La voraz cabeza de la solitaria instalada en las tesorerías partidistas exige todavía más dinero, sólo conseguible ya mediante la financiación irregular, un eufemismo utilizado para no emplear el término delictiva. La ganzúa es la utilización de las Administraciones públicas -central, autonómica o local- bajo control de un partido, a fin de conceder licencias, subvenciones, recalificaciones urbanísticas o adjudicaciones de obras públicas y de servicios contra el pago de comisiones o de cantidades a tanto alzado por las empresas o las personas beneficiadas. (Dicho sea de paso, el estallido de la burbuja de la construcción no sólo ha agravado la recesión económica sino que puede mermar los ingresos ilegales de los partidos procedentes de los ayuntamientos).

El PP se ensañó con las acusaciones dirigidas contra el PSOE -de forma justificada (el caso Filesa) o no- por episodios de financiación ilegal; además le endilgó la exclusiva de esas prácticas irregulares, pese a ser comunes a casi todos los partidos (baste recordar el caso Naseiro o el caso Cañellas de los populares). Los medios de comunicación alineados con Aznar elevaron entonces a los altares a las mismas personas -produce vergüenza ajena releer los viscosos halagos del director del diario El Mundo al juez Garzón- a las que hoy injurian groseramente.
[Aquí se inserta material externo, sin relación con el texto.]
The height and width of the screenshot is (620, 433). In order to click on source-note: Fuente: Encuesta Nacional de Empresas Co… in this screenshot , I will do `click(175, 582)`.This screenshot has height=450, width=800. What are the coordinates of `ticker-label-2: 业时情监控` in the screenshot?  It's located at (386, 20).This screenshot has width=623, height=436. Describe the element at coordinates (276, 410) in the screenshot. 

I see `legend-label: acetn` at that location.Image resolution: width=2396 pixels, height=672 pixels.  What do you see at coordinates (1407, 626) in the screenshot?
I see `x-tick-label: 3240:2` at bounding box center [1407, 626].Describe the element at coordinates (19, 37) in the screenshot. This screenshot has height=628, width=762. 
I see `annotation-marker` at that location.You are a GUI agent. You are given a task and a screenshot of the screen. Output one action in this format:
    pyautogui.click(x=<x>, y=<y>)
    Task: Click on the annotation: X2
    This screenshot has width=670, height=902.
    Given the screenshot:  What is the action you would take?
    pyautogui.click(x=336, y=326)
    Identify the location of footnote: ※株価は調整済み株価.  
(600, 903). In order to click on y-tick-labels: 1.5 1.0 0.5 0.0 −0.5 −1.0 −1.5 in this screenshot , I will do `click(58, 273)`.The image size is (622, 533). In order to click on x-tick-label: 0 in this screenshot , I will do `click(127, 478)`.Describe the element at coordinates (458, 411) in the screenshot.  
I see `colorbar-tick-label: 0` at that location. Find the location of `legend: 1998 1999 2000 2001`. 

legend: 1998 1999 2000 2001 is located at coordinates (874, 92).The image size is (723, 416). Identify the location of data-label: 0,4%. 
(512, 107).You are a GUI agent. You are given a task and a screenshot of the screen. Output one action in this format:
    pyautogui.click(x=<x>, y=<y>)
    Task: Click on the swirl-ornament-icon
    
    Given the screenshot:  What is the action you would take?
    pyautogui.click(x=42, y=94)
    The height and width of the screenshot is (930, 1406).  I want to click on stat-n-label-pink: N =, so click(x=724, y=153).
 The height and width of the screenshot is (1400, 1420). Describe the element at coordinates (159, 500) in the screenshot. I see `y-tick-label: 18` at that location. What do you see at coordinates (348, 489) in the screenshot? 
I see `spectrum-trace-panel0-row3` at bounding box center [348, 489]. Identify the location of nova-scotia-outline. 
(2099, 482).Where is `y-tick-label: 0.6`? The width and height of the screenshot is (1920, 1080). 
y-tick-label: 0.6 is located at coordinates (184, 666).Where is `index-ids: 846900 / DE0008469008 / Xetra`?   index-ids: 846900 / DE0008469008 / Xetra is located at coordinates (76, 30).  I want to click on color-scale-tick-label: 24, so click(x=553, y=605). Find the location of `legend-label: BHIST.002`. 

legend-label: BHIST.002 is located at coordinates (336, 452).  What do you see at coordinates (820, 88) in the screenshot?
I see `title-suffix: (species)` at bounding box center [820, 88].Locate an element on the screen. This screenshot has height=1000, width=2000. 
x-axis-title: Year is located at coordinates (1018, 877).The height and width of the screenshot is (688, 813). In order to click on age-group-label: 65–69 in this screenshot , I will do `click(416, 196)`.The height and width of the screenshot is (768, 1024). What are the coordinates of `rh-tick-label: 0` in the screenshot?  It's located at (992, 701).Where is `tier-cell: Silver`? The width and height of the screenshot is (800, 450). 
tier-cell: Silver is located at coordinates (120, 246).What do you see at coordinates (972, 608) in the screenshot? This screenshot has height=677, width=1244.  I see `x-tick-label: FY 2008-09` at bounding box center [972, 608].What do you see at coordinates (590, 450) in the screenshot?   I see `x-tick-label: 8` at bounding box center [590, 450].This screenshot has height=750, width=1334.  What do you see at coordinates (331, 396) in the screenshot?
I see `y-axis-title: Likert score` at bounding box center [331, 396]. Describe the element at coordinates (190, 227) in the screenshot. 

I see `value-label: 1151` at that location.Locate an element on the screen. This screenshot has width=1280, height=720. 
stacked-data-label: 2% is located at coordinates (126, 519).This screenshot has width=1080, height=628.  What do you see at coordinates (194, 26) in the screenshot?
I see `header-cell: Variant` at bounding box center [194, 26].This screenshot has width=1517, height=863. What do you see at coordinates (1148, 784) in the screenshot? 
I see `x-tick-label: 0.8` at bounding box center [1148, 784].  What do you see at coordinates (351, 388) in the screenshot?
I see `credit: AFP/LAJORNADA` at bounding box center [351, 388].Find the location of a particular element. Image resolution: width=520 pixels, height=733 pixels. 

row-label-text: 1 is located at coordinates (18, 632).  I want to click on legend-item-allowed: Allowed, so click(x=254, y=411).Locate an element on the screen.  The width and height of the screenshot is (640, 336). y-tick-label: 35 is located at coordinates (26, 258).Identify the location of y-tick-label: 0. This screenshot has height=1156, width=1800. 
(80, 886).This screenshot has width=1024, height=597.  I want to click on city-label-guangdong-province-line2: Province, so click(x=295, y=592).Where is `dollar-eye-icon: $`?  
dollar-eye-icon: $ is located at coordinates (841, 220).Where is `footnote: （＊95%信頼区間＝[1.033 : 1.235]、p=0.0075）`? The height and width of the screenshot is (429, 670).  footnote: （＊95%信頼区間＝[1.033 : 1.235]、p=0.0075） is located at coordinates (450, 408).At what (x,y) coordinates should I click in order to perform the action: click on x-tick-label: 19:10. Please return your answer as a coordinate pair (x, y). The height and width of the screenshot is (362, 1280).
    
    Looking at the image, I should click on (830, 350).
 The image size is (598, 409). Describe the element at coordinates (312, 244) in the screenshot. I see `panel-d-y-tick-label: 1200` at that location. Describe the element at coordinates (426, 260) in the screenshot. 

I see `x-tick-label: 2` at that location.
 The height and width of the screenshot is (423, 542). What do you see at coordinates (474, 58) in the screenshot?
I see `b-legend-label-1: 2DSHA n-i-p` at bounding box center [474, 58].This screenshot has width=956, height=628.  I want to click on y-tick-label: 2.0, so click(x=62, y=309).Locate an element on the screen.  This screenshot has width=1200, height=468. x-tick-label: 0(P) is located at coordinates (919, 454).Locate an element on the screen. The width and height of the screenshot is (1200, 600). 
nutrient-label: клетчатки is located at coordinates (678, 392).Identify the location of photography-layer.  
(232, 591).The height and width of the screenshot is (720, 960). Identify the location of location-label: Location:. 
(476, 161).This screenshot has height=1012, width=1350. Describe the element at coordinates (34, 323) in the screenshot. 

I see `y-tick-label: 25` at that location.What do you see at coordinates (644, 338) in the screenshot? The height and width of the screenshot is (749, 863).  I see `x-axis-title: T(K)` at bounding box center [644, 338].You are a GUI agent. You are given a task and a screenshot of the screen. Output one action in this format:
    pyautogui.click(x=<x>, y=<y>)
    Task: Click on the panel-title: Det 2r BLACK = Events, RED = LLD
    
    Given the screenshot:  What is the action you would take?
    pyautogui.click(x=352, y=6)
Aunque el PP trate todavía de rehuir el bulto saboteando la comisión de investigación del Parlamento madrileño, o hinchando como un buñuelo la coincidencia de Garzón en una montería con el ministro Bermejo a fin de apartarle de la instrucción del caso Correa (una causa de recusación tan inexistente como ridícula), antes o después deberá afrontar sus responsabilidades como partido en este pestilente asunto.